Question

Show that the matrices are inverses of each other by showing that their product is the identity matrix $$\\boldsymbol{I}$$.\n$$\\left[\\begin{array}{ll} 1 & -3 \\\ 1 & -2 \\end{array}\\right]$$ \t\t $$\\left[\\begin{array}{ll} -2 & 3 \\\ -1 & 1 \\end{array}\\right]$$

Answer

**step1 Define the Matrices**

First, we define the two given matrices. Let the first matrix be A and the second matrix be B.

$$ A = \begin{bmatrix} 1 & -3 \\\ 1 & -2 \end{bmatrix} $$

$$ B = \begin{bmatrix} -2 & 3 \\\ -1 & 1 \end{bmatrix} $$

**step2 Perform Matrix Multiplication**

To show that the matrices are inverses of each other, we need to calculate their product, A multiplied by B ($$A \times B$$). If the product is the identity matrix ($$\begin{bmatrix} 1 & 0 \\\ 0 & 1 \end{bmatrix}$$), then they are inverses.

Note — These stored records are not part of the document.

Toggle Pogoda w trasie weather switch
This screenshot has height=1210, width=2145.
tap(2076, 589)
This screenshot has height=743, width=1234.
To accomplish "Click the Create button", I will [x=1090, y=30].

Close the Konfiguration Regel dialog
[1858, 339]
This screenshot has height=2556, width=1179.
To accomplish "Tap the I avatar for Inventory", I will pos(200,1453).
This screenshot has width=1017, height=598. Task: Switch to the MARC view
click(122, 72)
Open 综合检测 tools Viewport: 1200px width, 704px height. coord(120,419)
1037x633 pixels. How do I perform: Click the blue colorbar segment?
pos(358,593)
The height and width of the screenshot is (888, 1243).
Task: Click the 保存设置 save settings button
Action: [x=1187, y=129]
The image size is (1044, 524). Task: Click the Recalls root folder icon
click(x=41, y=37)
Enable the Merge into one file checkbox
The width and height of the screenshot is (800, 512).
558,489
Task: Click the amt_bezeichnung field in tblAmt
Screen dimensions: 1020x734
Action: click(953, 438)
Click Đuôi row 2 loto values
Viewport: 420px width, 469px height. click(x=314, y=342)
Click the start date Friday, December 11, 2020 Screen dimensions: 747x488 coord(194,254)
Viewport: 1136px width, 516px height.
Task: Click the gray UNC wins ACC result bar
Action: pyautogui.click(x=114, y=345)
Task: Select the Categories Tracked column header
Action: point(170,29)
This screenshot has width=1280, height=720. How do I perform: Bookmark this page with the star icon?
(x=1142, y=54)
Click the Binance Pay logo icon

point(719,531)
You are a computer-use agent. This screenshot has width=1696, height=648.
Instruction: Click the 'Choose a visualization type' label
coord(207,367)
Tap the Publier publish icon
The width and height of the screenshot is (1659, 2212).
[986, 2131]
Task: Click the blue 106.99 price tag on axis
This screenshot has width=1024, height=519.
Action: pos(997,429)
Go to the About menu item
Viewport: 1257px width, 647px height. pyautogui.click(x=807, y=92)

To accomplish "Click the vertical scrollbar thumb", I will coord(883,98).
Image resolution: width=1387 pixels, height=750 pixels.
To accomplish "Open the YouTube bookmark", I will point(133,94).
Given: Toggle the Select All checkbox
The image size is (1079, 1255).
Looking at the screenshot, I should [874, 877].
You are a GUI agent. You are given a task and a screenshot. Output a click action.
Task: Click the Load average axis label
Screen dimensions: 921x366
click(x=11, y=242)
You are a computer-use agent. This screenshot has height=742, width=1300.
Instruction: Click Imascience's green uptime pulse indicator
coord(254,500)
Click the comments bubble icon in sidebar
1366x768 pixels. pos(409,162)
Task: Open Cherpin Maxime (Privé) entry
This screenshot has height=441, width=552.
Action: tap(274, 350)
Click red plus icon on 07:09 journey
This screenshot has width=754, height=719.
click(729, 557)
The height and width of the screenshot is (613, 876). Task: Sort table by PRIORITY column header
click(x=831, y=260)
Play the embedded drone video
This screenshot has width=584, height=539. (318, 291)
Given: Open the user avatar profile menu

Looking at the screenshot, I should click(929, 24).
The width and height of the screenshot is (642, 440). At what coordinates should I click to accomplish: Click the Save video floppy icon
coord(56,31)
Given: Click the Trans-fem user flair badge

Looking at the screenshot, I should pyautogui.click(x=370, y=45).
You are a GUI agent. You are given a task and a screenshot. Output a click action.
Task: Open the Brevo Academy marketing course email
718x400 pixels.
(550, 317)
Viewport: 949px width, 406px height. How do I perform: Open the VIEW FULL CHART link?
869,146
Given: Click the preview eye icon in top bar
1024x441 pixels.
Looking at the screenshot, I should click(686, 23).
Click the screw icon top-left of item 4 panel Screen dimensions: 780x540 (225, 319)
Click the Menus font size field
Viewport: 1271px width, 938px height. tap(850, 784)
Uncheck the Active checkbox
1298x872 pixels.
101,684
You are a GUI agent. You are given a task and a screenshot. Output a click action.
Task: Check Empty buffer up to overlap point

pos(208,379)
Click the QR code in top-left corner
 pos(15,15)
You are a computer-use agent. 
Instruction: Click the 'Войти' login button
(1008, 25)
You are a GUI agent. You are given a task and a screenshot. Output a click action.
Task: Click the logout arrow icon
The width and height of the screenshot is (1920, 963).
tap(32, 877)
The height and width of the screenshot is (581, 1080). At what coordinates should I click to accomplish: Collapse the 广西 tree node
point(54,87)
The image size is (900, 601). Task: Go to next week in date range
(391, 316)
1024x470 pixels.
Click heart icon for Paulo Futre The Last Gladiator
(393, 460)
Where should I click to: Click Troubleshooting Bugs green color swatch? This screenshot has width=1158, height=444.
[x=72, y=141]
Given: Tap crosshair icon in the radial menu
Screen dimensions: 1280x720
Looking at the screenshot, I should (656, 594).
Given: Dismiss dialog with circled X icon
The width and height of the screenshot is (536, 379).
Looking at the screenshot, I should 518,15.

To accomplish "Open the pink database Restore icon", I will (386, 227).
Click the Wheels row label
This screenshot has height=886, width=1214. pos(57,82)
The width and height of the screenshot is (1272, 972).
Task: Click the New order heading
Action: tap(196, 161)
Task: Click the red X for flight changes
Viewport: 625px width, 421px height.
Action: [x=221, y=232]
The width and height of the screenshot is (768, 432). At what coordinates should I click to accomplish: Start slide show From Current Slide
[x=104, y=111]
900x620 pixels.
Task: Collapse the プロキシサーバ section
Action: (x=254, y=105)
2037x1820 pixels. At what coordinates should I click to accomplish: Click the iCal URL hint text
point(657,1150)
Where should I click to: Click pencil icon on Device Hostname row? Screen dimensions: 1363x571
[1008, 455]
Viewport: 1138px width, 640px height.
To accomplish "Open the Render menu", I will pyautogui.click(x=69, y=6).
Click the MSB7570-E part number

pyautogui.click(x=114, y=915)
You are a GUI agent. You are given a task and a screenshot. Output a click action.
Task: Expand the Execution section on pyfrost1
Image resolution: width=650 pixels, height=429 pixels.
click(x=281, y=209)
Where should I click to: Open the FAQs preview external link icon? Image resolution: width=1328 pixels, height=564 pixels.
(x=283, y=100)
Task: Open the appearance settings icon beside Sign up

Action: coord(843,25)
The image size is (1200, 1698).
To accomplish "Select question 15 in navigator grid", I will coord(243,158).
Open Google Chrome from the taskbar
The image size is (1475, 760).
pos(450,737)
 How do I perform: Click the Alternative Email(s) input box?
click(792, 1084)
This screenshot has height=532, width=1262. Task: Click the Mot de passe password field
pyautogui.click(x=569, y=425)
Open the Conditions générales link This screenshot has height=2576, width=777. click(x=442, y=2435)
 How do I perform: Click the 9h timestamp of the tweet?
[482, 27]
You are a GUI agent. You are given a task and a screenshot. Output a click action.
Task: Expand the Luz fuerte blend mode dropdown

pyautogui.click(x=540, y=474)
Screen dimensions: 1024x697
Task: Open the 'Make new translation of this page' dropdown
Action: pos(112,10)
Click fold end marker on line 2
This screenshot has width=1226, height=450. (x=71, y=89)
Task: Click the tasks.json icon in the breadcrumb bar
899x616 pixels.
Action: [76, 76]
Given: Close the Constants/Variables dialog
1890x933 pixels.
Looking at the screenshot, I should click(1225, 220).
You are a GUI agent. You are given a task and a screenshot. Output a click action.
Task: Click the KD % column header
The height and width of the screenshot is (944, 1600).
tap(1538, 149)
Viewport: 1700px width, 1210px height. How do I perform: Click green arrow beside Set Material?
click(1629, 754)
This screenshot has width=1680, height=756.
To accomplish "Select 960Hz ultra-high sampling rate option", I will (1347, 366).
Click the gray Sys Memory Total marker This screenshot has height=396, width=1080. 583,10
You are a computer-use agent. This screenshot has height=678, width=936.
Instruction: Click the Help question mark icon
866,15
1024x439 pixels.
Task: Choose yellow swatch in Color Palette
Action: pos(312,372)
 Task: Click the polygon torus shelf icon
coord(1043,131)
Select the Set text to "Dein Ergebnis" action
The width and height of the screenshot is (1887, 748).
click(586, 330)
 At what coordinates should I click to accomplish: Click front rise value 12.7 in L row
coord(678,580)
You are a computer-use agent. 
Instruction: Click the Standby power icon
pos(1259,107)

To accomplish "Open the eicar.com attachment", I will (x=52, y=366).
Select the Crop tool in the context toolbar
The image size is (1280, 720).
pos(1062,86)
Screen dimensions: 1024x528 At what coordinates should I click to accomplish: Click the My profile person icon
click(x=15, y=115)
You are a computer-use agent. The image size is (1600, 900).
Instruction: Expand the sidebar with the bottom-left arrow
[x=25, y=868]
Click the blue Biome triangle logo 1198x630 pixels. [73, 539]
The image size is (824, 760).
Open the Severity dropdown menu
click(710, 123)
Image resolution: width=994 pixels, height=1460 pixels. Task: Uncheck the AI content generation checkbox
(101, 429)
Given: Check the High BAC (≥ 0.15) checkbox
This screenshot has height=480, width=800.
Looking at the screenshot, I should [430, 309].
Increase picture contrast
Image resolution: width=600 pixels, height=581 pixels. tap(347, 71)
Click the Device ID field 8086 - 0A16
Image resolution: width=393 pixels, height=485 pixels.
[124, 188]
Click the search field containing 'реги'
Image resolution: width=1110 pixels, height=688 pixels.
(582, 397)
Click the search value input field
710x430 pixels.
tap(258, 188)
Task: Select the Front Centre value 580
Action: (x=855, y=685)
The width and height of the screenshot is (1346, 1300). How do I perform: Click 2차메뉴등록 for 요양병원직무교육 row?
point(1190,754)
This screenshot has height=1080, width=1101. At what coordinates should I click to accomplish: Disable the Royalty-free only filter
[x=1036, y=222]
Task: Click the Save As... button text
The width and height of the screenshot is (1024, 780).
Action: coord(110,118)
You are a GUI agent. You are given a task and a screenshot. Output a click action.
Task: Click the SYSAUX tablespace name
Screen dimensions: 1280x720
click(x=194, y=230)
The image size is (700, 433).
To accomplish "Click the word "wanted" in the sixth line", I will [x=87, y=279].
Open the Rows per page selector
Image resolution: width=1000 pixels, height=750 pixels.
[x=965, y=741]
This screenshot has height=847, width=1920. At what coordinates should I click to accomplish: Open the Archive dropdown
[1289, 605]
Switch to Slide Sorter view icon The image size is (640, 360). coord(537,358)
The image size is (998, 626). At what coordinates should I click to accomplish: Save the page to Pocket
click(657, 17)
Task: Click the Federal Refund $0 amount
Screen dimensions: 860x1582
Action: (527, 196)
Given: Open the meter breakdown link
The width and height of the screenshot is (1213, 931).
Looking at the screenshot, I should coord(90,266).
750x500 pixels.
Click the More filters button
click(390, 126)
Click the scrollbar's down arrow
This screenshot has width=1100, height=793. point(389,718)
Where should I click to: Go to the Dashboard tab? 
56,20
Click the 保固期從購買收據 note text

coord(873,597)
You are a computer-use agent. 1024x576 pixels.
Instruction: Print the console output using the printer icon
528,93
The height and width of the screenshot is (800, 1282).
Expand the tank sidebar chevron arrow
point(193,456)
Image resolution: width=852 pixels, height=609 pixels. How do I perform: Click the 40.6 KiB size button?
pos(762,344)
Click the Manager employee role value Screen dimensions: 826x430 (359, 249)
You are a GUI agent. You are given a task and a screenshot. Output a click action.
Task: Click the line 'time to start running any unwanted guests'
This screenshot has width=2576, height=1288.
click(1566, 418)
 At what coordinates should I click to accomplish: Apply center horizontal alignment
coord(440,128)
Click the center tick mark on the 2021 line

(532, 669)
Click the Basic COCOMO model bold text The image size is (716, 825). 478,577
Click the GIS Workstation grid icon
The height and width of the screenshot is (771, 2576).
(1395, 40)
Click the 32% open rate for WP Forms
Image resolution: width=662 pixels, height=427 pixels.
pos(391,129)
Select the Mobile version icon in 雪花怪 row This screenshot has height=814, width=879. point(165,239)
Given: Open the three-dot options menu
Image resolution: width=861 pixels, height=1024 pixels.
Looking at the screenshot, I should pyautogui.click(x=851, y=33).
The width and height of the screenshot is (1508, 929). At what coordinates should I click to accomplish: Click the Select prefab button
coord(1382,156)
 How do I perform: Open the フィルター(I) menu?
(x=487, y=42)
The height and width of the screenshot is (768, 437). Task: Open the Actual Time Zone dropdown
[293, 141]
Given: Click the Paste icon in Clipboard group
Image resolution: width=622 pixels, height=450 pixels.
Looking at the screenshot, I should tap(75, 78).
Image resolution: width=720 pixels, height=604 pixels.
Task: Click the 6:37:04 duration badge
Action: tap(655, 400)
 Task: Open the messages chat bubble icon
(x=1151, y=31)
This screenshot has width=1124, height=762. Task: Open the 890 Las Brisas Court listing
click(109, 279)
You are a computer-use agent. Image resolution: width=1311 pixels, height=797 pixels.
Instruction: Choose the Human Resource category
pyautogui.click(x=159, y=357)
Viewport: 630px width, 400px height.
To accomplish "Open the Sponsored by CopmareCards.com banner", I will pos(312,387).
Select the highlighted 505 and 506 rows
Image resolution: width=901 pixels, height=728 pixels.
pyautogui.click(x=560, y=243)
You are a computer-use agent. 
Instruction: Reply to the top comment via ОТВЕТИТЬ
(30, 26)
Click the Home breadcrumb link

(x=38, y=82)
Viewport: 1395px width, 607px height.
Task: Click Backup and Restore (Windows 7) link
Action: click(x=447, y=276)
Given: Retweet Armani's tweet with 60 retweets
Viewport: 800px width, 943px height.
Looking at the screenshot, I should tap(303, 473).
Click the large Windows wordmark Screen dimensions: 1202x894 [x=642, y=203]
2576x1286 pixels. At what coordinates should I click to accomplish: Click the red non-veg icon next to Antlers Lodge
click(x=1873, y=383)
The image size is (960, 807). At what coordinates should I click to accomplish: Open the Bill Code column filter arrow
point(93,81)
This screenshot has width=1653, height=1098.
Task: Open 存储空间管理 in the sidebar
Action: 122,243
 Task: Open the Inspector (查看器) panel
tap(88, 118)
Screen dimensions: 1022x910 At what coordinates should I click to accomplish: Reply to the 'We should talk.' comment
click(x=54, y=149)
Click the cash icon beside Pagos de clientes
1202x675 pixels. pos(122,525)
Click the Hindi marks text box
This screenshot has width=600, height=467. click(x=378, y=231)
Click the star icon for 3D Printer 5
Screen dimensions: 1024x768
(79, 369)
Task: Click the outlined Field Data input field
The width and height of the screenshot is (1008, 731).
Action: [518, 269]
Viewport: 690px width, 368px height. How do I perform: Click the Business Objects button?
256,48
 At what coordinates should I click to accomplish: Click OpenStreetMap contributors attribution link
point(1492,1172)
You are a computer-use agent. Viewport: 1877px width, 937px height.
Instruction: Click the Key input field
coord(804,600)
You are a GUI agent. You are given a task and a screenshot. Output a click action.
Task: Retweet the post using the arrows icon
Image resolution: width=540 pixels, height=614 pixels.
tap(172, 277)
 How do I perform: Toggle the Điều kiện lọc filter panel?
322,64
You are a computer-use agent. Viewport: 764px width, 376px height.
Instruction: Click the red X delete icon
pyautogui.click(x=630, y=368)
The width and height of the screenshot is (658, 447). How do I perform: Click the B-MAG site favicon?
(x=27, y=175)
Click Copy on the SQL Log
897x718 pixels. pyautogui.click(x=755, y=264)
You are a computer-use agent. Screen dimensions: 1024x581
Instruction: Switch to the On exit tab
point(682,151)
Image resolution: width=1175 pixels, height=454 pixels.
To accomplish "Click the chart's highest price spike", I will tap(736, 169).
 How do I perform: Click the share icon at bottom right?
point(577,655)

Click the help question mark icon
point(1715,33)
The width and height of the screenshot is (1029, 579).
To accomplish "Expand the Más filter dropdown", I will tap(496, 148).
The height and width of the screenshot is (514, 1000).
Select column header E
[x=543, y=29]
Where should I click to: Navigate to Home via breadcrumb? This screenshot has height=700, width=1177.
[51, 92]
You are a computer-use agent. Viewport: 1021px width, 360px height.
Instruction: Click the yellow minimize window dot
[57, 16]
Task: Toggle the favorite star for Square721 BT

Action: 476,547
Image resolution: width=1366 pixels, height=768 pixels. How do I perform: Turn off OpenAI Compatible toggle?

The general rule for multiplying two 2x2 matrices $$\begin{bmatrix} a & b \\\ c & d \end{bmatrix}$$ and $$\begin{bmatrix} e & f \\\ g & h \end{bmatrix}$$ is:

$$ \begin{bmatrix} a & b \\\ c & d \end{bmatrix} \times \begin{bmatrix} e & f \\\ g & h \end{bmatrix} = \begin{bmatrix} ae+bg & af+bh \\\ ce+dg & cf+dh \end{bmatrix} $$

Now, we apply this formula to matrices A and B:

$$ A \times B = \begin{bmatrix} (1)(-2) + (-3)(-1) & (1)(3) + (-3)(1) \\\ (1)(-2) + (-2)(-1) & (1)(3) + (-2)(1) \end{bmatrix} $$

**step3 Calculate Each Element of the Product Matrix**

Next, we calculate the value for each element in the resulting product matrix.

For the element in the first row, first column (top-left):

$$ (1) \times (-2) + (-3) \times (-1) = -2 + 3 = 1 $$

For the element in the first row, second column (top-right):

$$ (1) \times (3) + (-3) \times (1) = 3 - 3 = 0 $$

For the element in the second row, first column (bottom-left):

$$ (1) \times (-2) + (-2) \times (-1) = -2 + 2 = 0 $$

For the element in the second row, second column (bottom-right):

$$ (1) \times (3) + (-2) \times (1) = 3 - 2 = 1 $$

**step4 State the Resulting Product Matrix and Conclusion**

After calculating all elements, the product matrix A times B is:

$$ A \times B = \begin{bmatrix} 1 & 0 \\\ 0 & 1 \end{bmatrix} $$

This matrix is the identity matrix, which is denoted by $$I$$. Since the product of the two given matrices is the identity matrix, it successfully shows that they are indeed inverses of each other.